The crews' union Verdi said Thursday that after another four rounds of negotiations with the airline, “Ryanair did not submit a satisfactory offer”.
Travellers in Spain, Belgium, the Netherlands, Portugal and Italy will also be affected by Ryanair walkouts.
Germany's Cockpit union (VC) had already said late Wednesday that its pilots would stage a strike in the protracted dispute.
The Dublin-based carrier warned on Tuesday that 190 flights would be cancelled, affecting 30,000 passengers, before revising the figure downward a day later to 150 flights.
After German staff announced they were joining the strike action, Ryanair increased the number again.
“We have pre-cancelled some more flights (under 100) tomorrow (Friday the 28th) due to a short notice strike, called by the VC union in Germany,” it tweeted.
Ryanair said the vast majority of its 2,400 normally scheduled flights would be unaffected by “these unnecessary strikes”.
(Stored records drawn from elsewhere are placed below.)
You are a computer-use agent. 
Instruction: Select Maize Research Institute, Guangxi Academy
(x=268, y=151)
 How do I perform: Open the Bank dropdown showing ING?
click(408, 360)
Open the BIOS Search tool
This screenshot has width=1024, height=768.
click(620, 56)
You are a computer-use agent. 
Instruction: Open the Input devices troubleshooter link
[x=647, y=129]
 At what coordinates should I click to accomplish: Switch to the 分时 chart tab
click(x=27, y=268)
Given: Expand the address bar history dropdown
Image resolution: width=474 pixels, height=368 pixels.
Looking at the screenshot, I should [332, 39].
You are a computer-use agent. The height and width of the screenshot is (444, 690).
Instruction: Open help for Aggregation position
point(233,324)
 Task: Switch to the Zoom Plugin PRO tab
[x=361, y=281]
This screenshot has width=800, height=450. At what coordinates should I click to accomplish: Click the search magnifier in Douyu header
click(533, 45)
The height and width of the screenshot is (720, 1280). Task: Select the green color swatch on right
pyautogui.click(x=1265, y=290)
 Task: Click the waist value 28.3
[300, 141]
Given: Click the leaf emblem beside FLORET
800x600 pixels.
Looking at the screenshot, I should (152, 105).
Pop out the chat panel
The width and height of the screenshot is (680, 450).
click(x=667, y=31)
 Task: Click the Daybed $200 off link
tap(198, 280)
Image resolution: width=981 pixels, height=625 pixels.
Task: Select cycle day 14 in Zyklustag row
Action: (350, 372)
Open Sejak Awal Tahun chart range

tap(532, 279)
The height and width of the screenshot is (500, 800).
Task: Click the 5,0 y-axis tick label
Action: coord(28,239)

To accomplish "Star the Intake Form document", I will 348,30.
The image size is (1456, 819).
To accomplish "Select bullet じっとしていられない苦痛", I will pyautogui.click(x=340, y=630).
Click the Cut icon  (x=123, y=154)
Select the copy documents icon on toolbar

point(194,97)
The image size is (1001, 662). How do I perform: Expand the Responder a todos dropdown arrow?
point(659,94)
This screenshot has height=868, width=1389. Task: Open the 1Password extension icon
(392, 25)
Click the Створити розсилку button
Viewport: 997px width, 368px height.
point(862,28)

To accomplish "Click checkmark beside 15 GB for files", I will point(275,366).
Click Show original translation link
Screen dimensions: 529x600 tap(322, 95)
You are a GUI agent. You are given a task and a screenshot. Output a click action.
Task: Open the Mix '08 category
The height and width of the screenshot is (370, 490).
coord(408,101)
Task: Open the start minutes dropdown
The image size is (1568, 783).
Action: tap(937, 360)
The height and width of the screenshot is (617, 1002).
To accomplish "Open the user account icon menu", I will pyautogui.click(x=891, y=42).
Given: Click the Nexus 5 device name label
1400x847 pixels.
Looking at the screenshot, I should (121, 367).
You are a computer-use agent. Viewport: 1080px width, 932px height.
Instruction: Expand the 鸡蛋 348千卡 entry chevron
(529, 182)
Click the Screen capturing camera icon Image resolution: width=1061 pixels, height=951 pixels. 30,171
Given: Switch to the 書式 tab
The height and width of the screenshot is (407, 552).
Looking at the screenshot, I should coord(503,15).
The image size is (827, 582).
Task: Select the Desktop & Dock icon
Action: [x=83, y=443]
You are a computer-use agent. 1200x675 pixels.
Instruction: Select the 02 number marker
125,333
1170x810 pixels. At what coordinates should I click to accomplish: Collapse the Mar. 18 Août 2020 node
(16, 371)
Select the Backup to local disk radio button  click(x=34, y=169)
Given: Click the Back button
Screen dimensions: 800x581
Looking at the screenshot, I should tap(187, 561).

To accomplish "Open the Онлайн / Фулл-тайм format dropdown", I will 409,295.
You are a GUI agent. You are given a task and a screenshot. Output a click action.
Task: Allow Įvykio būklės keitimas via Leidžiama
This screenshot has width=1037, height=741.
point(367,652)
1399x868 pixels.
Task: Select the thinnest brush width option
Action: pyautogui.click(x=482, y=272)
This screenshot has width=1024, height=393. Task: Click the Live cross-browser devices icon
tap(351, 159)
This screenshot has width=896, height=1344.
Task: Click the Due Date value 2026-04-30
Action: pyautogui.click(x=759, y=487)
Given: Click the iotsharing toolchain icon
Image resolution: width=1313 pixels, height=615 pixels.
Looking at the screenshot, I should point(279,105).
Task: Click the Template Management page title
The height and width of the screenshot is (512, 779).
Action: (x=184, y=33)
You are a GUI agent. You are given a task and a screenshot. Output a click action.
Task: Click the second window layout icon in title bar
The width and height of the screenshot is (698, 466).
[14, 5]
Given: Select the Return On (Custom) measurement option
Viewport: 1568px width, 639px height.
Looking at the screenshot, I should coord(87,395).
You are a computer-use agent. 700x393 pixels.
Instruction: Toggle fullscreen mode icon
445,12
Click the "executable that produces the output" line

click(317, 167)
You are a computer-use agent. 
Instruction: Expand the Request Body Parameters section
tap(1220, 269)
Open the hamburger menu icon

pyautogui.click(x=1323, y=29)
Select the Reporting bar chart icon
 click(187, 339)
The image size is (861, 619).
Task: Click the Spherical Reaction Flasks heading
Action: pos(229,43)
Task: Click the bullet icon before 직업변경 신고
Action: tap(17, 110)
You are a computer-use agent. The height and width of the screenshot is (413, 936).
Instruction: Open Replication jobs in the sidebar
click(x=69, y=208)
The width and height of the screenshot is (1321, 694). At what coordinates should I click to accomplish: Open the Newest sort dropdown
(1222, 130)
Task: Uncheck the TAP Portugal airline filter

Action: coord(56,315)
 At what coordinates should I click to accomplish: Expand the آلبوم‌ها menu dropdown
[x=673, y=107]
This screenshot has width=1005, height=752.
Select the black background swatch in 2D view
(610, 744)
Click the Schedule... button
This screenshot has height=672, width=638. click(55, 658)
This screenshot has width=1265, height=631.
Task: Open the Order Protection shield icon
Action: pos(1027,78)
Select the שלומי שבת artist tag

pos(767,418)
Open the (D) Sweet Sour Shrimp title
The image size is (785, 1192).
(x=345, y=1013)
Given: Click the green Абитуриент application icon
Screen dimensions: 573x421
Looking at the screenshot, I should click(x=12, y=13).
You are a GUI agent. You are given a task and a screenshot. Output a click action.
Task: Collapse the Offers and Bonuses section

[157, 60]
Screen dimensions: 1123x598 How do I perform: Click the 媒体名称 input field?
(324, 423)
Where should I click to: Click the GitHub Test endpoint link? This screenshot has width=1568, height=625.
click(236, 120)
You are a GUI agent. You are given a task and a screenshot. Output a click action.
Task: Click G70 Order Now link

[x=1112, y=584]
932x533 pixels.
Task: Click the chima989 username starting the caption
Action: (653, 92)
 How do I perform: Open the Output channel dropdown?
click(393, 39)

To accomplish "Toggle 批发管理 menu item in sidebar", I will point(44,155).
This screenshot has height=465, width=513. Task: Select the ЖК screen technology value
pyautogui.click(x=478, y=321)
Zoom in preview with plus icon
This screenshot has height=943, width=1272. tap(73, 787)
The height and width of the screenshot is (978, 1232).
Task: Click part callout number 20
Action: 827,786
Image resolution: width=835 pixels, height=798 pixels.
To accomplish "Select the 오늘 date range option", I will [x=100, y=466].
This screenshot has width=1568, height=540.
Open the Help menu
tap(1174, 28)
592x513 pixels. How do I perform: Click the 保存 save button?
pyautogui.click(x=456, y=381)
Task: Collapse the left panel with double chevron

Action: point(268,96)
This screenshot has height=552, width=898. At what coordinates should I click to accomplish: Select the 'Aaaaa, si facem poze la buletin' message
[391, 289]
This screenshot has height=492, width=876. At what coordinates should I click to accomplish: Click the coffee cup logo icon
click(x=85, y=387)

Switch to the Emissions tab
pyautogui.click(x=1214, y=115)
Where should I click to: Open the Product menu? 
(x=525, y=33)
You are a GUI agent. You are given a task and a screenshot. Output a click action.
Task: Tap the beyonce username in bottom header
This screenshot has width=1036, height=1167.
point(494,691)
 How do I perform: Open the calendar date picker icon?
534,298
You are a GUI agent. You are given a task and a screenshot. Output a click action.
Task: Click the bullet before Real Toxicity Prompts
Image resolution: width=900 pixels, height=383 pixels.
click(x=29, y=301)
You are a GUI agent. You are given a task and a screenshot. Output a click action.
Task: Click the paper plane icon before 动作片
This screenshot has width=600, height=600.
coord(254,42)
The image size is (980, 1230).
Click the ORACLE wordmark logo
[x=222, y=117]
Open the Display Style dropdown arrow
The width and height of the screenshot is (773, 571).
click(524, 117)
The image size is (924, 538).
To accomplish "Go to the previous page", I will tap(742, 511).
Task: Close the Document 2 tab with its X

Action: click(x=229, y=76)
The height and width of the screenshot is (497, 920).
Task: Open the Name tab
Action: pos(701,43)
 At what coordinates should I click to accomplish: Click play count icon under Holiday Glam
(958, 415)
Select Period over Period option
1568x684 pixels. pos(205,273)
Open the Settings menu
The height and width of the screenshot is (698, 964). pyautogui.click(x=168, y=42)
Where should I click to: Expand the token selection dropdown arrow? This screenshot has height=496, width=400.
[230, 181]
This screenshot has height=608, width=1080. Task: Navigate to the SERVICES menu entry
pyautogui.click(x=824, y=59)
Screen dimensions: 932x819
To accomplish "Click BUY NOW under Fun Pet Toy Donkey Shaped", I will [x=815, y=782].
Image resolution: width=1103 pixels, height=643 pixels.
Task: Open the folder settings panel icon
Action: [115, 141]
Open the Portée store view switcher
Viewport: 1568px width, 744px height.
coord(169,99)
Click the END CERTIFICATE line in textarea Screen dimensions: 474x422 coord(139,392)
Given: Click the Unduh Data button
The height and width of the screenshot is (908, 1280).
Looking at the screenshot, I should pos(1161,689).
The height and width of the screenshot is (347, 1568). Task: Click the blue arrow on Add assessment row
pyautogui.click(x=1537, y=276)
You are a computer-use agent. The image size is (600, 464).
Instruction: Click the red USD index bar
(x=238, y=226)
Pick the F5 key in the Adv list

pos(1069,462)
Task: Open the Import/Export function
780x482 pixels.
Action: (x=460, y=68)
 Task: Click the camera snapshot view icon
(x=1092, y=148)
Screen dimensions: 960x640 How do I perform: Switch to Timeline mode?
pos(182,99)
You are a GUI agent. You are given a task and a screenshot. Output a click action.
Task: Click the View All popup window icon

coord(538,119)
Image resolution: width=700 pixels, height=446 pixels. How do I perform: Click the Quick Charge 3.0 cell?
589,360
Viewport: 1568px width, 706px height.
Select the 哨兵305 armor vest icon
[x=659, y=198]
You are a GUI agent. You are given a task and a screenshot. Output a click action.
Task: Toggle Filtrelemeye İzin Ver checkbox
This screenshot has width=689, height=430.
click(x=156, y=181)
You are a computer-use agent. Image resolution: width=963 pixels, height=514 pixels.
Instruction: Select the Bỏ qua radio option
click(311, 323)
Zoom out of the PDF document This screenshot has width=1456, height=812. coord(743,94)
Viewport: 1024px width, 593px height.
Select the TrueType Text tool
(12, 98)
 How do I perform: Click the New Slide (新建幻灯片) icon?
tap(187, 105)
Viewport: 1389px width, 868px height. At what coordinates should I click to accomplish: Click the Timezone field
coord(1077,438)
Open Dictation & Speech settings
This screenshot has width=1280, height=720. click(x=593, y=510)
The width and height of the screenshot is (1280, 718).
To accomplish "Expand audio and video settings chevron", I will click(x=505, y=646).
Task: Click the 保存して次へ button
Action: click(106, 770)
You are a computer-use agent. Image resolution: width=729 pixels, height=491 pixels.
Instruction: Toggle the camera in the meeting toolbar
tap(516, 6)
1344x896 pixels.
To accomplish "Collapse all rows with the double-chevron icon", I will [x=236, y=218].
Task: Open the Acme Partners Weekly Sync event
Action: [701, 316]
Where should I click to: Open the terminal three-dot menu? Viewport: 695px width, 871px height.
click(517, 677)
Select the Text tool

All affected customers have received email and text message notifications to advise them of cancellations and options, Ryanair said.
Staff seeking better pay and conditions
It came after pilots and cabin crew staged a walkout on September 12th, when 150 flights to and from Germany were cancelled. Staff staged protests at German airports during the industrial action.
Workers have been seeking higher wages and an end to the practice whereby many have been working as independent contractors without the benefits of staff employees.
Another key complaint of workers based in countries other than Ireland is the fact that Ryanair has been employing them under Irish legislation.
Staff claim this creates huge insecurity for them, blocking their access to state benefits in their country.